Романтическое движение и многие европейские неомистические движения конца XIX и начала XX века восстали против модернизма и обратились к прежним временам как к утопическим. Отчасти это касалось того, что мы можем назвать «иррациональными эшелонами», иерархии, включающей индивида и государство. С ростом национализма нация была представлена как некая «высшая актуальность», которая превалировала над личностью. Нация воспринималась как историческая, культурная и биологическая единица, в которой индивид был лишь частью большого организма. Таким образом, будущее и благополучие нации становилось высшей ценностью. В то же время после поражения в Первой мировой войне во всей Европе и Германии развилась культура пессимизма и беспокойства. Великая война напомнила культурному миру, что, несмотря на прогресс, Просвещение и завоевание далеких колоний, в сердце Европы все еще сохранялось глубокое родство с варварством. Вид раненых, искалеченных и потрясенных снарядами людей, идущих по улицам великих европейских городов, после мировой войны способствовал созданию атмосферы упадка.

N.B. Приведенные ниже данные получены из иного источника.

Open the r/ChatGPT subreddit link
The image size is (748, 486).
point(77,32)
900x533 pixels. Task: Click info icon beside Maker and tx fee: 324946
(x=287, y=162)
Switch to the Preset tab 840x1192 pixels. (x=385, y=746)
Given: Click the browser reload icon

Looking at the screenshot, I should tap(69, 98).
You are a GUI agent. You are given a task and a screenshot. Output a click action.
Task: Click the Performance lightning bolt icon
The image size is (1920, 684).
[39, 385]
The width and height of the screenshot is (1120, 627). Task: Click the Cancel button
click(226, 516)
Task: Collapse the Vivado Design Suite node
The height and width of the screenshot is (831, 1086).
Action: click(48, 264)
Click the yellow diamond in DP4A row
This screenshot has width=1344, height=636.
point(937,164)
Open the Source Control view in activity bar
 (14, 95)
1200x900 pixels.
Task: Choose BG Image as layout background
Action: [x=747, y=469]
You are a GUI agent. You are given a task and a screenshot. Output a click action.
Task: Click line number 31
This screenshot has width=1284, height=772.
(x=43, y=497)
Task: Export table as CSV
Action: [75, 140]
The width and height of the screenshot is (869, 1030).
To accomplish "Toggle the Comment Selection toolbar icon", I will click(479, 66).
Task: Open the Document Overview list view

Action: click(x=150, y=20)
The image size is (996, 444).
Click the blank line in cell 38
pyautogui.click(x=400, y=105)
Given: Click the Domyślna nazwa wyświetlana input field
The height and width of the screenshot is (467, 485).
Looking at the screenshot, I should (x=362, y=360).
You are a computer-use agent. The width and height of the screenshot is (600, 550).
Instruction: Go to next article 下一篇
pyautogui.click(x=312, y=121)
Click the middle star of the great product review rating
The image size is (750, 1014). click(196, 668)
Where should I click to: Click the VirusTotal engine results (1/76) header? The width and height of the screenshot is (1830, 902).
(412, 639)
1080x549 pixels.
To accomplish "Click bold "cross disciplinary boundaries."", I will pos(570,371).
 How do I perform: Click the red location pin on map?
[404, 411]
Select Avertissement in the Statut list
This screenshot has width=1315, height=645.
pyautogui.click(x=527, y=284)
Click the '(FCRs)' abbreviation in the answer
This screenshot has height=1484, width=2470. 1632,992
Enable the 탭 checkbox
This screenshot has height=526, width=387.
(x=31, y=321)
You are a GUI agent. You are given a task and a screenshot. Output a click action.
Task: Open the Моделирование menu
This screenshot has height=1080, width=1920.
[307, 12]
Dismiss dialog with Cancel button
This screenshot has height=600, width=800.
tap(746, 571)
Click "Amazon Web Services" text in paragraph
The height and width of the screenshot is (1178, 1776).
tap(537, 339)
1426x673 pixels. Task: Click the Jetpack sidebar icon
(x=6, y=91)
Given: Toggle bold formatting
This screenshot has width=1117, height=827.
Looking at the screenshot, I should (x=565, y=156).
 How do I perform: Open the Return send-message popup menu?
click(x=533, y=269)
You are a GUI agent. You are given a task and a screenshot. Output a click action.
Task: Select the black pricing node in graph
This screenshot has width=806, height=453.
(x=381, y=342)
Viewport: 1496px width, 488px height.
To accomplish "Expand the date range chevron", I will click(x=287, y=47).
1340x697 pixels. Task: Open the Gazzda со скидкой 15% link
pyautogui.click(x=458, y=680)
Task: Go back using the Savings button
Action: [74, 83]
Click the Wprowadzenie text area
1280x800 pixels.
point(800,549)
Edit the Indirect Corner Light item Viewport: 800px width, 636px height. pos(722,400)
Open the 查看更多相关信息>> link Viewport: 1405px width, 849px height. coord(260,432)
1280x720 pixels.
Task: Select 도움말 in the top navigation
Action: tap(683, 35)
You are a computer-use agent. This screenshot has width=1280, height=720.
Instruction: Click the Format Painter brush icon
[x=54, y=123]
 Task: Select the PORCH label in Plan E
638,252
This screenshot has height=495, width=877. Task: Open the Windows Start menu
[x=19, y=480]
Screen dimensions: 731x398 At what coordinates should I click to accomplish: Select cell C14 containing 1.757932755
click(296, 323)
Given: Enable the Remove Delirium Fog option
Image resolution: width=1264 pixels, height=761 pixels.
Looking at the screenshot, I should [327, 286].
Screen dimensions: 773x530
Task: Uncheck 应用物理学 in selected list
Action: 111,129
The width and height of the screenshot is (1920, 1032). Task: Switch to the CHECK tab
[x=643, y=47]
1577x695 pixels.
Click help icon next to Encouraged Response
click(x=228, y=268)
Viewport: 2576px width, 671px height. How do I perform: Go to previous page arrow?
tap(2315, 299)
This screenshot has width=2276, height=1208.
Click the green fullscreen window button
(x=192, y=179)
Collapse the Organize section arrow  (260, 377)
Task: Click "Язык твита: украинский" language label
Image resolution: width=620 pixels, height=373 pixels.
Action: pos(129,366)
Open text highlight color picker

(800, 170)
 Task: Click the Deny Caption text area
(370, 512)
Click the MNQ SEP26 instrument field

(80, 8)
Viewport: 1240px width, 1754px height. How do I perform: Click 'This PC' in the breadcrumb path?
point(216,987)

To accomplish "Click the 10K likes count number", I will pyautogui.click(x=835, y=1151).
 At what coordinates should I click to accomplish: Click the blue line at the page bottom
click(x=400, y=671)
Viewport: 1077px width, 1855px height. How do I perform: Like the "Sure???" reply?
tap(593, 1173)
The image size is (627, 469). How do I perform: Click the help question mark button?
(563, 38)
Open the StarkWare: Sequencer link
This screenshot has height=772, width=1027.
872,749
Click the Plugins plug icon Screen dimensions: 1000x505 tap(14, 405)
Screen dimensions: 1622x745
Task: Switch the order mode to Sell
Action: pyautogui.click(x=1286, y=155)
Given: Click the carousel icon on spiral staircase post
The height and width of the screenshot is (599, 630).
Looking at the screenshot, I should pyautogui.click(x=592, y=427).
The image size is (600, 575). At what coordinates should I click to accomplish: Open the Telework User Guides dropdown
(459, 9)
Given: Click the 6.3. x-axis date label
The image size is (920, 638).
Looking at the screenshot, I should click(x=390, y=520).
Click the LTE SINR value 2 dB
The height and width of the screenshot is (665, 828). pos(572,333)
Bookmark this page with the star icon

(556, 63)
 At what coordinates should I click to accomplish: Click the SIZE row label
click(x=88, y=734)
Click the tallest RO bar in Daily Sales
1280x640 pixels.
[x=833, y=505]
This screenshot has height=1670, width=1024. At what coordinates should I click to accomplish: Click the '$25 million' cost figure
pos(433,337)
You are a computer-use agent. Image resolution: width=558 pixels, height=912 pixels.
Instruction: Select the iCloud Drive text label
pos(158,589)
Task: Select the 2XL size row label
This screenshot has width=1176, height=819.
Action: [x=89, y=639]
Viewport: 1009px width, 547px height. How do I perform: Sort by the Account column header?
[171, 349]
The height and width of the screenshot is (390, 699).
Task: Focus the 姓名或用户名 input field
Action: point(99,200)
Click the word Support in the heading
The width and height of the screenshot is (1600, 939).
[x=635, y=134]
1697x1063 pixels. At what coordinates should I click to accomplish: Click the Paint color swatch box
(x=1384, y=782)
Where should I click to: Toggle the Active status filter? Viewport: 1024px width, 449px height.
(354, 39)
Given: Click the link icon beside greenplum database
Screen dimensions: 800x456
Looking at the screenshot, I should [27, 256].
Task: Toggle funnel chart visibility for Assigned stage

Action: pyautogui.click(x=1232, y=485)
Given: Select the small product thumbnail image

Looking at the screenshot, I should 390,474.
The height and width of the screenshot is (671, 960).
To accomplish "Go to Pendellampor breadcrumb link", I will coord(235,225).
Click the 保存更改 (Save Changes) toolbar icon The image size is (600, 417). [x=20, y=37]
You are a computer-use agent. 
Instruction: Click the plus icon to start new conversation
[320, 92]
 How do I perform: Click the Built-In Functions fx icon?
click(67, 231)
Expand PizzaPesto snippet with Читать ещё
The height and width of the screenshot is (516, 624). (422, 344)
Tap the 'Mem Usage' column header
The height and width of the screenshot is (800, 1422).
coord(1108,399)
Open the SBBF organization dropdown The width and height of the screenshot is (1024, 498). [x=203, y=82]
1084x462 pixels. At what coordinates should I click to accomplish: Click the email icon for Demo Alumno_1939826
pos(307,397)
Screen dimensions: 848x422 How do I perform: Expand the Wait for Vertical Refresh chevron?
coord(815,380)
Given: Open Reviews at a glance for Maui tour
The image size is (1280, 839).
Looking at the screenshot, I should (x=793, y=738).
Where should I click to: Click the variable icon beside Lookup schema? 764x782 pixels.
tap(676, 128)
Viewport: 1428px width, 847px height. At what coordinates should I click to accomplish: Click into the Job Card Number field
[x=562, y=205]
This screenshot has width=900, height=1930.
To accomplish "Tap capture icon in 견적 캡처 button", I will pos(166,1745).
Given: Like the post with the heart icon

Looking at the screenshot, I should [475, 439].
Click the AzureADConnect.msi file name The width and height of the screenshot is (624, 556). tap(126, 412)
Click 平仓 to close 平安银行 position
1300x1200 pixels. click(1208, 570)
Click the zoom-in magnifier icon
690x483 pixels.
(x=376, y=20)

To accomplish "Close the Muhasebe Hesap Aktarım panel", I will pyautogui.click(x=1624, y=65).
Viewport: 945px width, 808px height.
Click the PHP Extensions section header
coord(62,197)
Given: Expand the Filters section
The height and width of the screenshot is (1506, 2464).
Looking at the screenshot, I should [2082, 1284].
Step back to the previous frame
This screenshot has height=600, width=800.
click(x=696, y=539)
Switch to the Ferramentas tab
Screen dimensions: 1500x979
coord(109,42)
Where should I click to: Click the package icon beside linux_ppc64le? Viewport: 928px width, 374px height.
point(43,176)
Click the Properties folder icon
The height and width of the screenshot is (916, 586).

Но в Германии были и те, кто сформировал новое и привлекательное мировоззрение на основе «Великой войны», которое прославляло битвы и военные действия, в которых мужественность и грубая сила достигали своего наивысшего выражения, а кровь и жертвы имели дополнительную мистическую ценность. Согласно этому мировоззрению, героическая смерть в бою была ценнее самой жизни. Смерть героев за народ — Heldentod — гарантировала погибшим воинам бессмертие в «вечном зале героев» — Вальхалле. Такая смерть была ценным призом и представляла собой высшую жертву для народа (Volksgemeinschaft).[11]

Многие мыслители, которые были частью этой тенденции культурного пессимизма, также интегрировали антисемитские идеи в свои взгляды, рассматривая евреев как тех, кто приведет к гибели немцев. Они включали в свои труды националистические, религиозные и расовые девизы. Вильгельм Марр (1819–1904) в своей книге Der Sieg des Judenthums über das Germanenthum (Триумф иудаизма над германизмом) выразил нигилистический пессимизм, который характеризовал мировоззрение радикальных антисемитов в конце XIX века. Его книга, ставшая бестселлером в 1879 году, была написана в 1879 году.[12] и была напечатана двенадцатью изданиями, была первой, в которой утверждалось, что коррупция и антиобщественные качества укоренились в крови евреев. Далее Марр утверждал, что иудаизм превратил немецкие идеалы в коммерческий товар и объявил им войну. Евреи превратили Германию в страну, где они могли надеяться на будущее и преемственность, в то время как у немцев было только прошлое и разрушение. В этом откровенно пессимистическом сочинении Марр предупреждал, что иудаизм представляет угрозу не только для Германии, но и для всего мира.

Исследователь Библии Поль де Лагард (1827–1891) описал упадок интеллектуальной жизни Германии в своей книге Deutsche Schriften (Немецкие сочинения), которая сразу же стала бестселлером после публикации в 1878 году. Разочаровавшись в христианской религии того времени, де Лагард призвал к созданию новой немецкой христианской веры, национальной религии, которая стала бы основой нового государства и нового общества, где не было бы места евреям.[13] Он использовал идею нации в мистическом ключе: граждане станут нацией, только если примут призвание или божественную задачу, данную им, вокруг которой они объединятся и станут народом. Он говорил о стремлении к Германии, которая будет свободна от всех общественных пороков, и призывал назначить «фюрера» — лидера, который будет представлять всю нацию и олицетворять ее. В его глазах евреи были символом вырождения, они загрязнили все культуры, в которых жили, воспользовались человеческими и материальными ресурсами своих хозяев, разрушили веру, распространили материализм и либерализм.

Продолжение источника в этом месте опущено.